El Mascarat, ese personaje fabuloso que nunca se sabrá si fue un bandolero, un esquivo cabecilla morisco o un joven contagiado de lepra (una leyenda lo identifica con Judas Iscariote), debió conocer la Serra de Bèrnia como la palma de la mano. Saltó por los peñascos a principios del siglo XVII. Era escurridizo. No había forma de echarle el guante. Se contaba entre los pocos que sabía el secreto de esta montaña. Conocía el Forat, la estrecha cueva de 21 metros que atraviesa la pared de piedra. Para el Mascarat era un salvoconducto (sobre todo, conducto) para escapar cuando le pisaban los talones.

Ahora, para los excursionistas, el Forat tiene categoría de octava maravilla. Conecta la Marina Alta y la Baixa. Si se traspasa tras subir por la vertiente de Benissa, se deja atrás un paisaje de umbría y, a lo lejos, queda el Montgó. Al salir de la gruta, se divisa un mar refulgente y, en el horizonte, se recortan Aitana y el Puig Campana. En el valle, brillan los plásticos de las explotaciones de nísperos de Callosa d´en Sarrià. Y también asoman urbanizaciones de Altea y las torres y rascacielos de Benidorm.

El Forat es parada obligada cuando se hace la ruta circular de Bèrnia (PR-V7), la que lleva también a esa efímera fortaleza que Felipe II ordenó construir para que su guarnición de 50 soldados sofocara las revueltas de los moriscos y mantuviera a raya a los piratas berberiscos. La diseñó el ingeniero italiano Giovanni Battista Antonelli. Se levantó en 1562. Pero, situada a 803 metros de altitud, estaba demasiado aislada. Pre sentaba, además, graves defectos de obra. En 1612 se demolió. Las ruinas del Fort de Bèrnia también evocan leyendas.

La ruta circular tiene algo más de 9 kilómetros. Se tarda en completarla entre 3 horas y media y 4. No entraña dificultad.

Los senderistas más osados gustan de, al llegar al Fort, pillar la senda que lleva a la cima. Hay que ir con tiento. Es fácil perder la senda porque se desdibuja en los pedregales y peñas. Hay alguna instalación de cadenas para que el excursionista pueda asirse y trepar con más seguridad.
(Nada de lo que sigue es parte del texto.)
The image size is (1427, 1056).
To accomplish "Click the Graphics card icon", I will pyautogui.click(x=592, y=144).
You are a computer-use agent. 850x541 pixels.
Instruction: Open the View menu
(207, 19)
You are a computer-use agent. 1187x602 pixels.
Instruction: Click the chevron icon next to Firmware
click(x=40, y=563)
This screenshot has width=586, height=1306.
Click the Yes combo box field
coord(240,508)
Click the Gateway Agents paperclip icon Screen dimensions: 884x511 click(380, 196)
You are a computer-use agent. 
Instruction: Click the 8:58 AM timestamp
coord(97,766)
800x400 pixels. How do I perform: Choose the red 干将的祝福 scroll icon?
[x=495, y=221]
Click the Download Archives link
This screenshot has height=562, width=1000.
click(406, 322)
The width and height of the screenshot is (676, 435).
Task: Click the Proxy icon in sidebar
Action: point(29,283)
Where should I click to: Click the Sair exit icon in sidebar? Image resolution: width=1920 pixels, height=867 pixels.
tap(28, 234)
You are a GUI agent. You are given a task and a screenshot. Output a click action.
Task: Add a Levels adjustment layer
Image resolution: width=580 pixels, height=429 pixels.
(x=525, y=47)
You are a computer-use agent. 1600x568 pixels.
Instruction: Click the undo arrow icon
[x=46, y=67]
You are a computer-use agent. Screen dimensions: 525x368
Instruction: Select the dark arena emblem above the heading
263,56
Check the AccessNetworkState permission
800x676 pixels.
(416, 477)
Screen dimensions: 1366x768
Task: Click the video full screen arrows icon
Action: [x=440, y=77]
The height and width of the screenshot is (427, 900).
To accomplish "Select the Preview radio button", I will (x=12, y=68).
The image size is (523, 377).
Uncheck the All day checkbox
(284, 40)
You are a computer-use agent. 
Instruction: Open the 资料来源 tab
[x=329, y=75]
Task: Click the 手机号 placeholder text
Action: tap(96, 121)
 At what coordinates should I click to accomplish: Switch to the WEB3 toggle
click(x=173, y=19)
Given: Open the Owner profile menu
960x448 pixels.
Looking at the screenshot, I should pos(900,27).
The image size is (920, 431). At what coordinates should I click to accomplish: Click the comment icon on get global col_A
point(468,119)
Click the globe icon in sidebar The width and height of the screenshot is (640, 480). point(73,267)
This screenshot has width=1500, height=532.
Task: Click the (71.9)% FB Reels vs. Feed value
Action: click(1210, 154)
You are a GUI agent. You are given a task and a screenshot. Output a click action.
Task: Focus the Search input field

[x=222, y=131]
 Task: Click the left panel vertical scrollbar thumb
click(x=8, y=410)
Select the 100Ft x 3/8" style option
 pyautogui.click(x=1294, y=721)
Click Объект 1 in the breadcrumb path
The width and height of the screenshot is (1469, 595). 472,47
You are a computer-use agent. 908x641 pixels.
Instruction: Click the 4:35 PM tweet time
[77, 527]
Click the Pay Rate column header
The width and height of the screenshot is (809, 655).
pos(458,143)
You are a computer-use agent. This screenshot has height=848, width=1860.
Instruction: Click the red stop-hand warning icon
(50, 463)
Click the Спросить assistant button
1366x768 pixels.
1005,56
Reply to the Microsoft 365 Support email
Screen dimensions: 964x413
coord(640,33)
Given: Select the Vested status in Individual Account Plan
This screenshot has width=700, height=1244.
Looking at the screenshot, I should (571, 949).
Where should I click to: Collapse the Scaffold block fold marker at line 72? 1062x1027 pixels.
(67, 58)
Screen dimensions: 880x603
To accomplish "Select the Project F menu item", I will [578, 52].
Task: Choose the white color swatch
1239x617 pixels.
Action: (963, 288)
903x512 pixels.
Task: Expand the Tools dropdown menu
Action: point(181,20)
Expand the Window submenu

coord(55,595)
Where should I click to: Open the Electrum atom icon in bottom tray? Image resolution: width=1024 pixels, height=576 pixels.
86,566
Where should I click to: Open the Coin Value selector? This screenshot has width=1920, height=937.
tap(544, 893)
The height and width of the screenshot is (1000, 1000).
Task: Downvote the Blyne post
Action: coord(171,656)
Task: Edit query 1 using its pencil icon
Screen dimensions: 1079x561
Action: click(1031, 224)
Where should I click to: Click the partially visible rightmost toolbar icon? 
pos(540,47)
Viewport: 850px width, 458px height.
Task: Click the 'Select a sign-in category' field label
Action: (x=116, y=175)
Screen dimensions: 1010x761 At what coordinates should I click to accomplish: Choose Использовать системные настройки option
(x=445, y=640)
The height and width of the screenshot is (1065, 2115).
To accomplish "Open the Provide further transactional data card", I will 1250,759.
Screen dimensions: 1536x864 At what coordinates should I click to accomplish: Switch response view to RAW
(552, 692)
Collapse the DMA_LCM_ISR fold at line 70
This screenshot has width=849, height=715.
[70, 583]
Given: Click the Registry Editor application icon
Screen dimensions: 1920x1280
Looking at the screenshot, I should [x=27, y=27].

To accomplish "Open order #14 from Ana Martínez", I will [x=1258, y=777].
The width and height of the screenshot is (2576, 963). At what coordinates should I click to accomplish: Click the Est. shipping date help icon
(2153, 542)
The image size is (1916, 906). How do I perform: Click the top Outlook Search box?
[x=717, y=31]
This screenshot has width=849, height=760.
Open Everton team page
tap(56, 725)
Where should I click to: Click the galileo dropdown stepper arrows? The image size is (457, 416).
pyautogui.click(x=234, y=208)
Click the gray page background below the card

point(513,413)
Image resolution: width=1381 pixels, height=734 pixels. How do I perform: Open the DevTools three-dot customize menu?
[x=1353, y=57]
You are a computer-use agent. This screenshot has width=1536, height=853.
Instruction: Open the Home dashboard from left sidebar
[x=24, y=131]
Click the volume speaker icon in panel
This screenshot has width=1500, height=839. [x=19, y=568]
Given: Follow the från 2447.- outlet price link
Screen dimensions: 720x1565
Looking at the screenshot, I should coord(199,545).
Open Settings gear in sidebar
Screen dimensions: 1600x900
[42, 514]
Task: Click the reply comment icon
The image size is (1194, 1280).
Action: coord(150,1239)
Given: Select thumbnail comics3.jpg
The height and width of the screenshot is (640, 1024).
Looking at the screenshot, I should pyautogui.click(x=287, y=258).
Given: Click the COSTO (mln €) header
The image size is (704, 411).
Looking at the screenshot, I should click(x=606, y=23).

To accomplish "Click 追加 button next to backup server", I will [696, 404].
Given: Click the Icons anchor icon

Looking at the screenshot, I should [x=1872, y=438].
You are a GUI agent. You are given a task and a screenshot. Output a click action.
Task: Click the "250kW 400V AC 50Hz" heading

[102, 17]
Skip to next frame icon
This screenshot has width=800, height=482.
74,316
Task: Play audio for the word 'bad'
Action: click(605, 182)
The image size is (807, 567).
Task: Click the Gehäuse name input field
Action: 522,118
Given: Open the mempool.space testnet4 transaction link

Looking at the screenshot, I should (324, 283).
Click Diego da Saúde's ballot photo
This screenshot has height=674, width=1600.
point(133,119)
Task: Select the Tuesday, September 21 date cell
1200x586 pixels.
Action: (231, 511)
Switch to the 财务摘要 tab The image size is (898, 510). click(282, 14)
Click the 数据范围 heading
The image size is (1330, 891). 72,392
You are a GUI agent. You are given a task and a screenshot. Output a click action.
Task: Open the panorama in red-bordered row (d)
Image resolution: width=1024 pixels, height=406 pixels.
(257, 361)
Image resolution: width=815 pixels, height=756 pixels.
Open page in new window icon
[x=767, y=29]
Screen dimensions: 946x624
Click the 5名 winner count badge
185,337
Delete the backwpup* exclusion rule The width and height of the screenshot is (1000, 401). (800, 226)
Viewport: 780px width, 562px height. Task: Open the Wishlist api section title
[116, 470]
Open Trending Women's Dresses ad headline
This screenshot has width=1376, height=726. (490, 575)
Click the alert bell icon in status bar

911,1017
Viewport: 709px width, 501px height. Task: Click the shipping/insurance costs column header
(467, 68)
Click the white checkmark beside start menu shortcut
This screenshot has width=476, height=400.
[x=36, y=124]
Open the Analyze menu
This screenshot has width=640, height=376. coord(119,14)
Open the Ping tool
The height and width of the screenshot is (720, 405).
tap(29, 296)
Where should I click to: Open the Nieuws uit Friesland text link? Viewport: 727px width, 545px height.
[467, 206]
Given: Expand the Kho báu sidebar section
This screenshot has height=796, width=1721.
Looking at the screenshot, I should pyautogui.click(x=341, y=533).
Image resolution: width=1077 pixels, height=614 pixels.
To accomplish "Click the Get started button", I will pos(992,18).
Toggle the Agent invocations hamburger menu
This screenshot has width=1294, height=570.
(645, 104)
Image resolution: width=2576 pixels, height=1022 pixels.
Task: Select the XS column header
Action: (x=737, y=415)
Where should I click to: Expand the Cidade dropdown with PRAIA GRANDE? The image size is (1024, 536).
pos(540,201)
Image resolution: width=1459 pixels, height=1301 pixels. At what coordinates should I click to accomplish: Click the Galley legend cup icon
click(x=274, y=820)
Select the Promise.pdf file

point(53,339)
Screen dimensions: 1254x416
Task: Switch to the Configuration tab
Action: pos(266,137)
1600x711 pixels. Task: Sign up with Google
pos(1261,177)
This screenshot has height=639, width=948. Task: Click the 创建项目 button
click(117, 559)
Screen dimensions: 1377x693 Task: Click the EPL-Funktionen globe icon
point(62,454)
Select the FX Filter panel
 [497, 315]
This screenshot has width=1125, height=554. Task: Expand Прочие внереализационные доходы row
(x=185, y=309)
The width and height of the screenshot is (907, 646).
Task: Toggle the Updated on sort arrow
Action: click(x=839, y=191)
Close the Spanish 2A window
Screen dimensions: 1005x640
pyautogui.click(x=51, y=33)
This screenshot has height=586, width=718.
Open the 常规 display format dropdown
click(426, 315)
Cuando se enfila la cresta, antes de coronar la cumbre, a 1.128 metros sobre el nivel del mar, se tiene la sensación de caminar sobre el espinazo de un gigante de piedra. La montaña es agreste. Y bella.

Se puede seguir más allá de la cima. El tramo de senda hasta el peñasco que se conoce como el Portitxol es asequible para senderistas. Recorrerlo es como dar pasos sobre una arista, sobre el alambre. La ruta depara también estrechos desfiladeros.

En este arranque de la cresta, se ve a excursionistas con cascos y que cargan cuerdas y material de escalada. Son previsores. Nunca se sabe si algún compañero tendrá un ataque de vértigo y habrá que asegurarlo. Además, más allá del Portitxol, la cosa se pone seria. Los dientes de sierra obligan a hacer rápeles y a escalar. Los senderistas que van a pelo es mejor que se retiren a tiempo y busquen la trocha que lleva al Forat. Ya han conquistado la cima y han hecho equilibrios en la afilada cresta. Han hollado, con un pie en cada comarca, una sierra de leyenda.